If a new government is formed in Egypt, does this threaten the equilibrium in the Middle East? Israel is obviously nervous about this after nearly thirty-two years of a peace treaty between Israel and Egypt.
You want to make sure that the political space opens, because if the political space opens, the Muslim Brotherhood will have to compete and, based on everything I know about Egypt, it will have an element in the vote, but it will not be a majority.
The devil is in the details. So much depends on the process and the outcome. If sooner rather than later, you have a managed transition to a more democratic government that’s able to maintain order and introduce a degree of political reform. Then this could be a very positive development in the region, in ways that Iraq never was. Change in Iraq was imposed by the United States and was incredibly chaotic. Change in Egypt, like Tunisia, has come from within, so it’s ultimately a much more appealing model, if it’s orderly and if it turns out well. If it turns out to be disorderly and it turns out badly, then obviously it could have an incredibly negative effect. But it’s going to complicate relations between Israel and the region. A democratic government in Egypt would probably be less favorably inclined toward Israel, given what the popular sentiment is in Egypt. It seems to me that the Israeli/Egyptian relationship could be going through an extraordinarily difficult phase. This is significant because peace with Israel has taken the potential for regional war off the table, and the last thing any of us want to see is that possibility reintroduced.
You were just in Davos, meeting with business leaders and politicians. Did Egypt come up much?

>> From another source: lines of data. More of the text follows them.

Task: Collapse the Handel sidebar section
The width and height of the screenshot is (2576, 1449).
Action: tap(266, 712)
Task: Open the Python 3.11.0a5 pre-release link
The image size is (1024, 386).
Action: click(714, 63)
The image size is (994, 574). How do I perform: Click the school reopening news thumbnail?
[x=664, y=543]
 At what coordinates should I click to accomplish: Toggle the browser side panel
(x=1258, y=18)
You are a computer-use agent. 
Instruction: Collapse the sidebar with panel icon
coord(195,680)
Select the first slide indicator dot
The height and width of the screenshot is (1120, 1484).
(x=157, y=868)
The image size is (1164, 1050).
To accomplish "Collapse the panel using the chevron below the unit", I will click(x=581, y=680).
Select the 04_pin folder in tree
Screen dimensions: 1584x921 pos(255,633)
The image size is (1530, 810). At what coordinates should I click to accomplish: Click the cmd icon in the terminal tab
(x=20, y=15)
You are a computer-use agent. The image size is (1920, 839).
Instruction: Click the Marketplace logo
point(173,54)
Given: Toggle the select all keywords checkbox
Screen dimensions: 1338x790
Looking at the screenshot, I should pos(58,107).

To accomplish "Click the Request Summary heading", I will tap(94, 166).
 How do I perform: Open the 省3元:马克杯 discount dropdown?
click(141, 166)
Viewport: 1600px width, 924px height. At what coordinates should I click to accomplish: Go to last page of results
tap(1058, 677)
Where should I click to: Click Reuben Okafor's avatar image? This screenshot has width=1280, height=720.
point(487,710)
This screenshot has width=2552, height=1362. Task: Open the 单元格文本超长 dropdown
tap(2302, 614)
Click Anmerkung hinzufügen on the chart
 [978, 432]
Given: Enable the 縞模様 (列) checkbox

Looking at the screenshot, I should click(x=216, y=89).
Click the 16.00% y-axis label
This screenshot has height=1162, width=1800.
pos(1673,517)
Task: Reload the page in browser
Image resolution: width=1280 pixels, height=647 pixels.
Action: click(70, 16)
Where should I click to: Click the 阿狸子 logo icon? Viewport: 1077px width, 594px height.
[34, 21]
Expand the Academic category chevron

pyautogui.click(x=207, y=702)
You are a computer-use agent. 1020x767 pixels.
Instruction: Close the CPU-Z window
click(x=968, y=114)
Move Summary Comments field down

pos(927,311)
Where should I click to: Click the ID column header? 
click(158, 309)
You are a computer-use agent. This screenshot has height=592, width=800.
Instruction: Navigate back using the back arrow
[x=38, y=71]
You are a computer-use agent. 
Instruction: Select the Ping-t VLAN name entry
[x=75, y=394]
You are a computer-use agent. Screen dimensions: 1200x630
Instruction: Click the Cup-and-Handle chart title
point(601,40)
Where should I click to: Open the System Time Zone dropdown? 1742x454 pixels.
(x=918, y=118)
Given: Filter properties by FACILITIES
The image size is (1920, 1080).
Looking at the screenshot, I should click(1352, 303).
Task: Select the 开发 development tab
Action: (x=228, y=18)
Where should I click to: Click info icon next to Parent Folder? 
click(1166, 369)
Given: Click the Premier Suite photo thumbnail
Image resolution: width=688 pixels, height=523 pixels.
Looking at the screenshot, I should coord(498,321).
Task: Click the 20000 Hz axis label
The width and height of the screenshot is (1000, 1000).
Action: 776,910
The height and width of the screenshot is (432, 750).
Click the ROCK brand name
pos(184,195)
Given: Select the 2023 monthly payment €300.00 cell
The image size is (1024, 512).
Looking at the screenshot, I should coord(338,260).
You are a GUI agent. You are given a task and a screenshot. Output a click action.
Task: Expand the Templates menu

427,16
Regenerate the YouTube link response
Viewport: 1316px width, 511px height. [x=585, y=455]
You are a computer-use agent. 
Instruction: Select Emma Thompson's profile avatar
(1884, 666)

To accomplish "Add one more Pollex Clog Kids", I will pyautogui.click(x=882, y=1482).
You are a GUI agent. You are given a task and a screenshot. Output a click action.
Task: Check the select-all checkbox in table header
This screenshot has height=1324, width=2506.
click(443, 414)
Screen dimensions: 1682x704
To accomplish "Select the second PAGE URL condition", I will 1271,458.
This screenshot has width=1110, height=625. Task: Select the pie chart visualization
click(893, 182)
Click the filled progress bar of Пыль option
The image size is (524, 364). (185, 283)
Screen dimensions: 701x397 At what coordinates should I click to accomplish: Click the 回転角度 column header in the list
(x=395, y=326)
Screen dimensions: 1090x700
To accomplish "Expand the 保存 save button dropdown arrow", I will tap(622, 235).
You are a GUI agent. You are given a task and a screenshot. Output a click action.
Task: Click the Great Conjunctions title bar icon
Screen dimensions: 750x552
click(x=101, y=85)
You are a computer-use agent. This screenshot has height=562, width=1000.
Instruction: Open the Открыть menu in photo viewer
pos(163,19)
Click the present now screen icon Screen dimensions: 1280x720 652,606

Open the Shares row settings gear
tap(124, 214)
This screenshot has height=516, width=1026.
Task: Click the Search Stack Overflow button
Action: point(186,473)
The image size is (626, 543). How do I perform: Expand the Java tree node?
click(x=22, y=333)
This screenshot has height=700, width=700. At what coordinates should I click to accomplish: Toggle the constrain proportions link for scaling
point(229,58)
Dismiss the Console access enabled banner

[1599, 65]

Surprisingly little. It was a backdrop to what happened. Each day it got a little bit more visible. In my meetings, it was the Arab people who had come to Davos who were most concerned about it. I think many of the people at Davos were more concerned with financial issues, from the future of the euro, to the better-than-expected U.S. growth numbers, to the challenge coming from China and the rest of Asia.
Russian President Dmitry Medvedev made it to Davos after the terrorist attack in Moscow. Did he have much to say?
The short answer is no. Russia remains a complicated place where people are thinking about investment. It’s not simply a question of the violence; it’s a question of corruption and the potential of running up against the regime.
I guess people want to know who is going to be the next Russian president.
Most people I know pretty much think it’s going to be Prime Minister Vladimir Putin. The consensus is that Russia will remain a somewhat risky place to invest in. There is a lot more comfort investing in Latin America and Asia and even in some parts of Africa. There is real concern about Europe and Japan in the sense of their growth, and I don’t think anyone came away thinking that was going to change any time soon.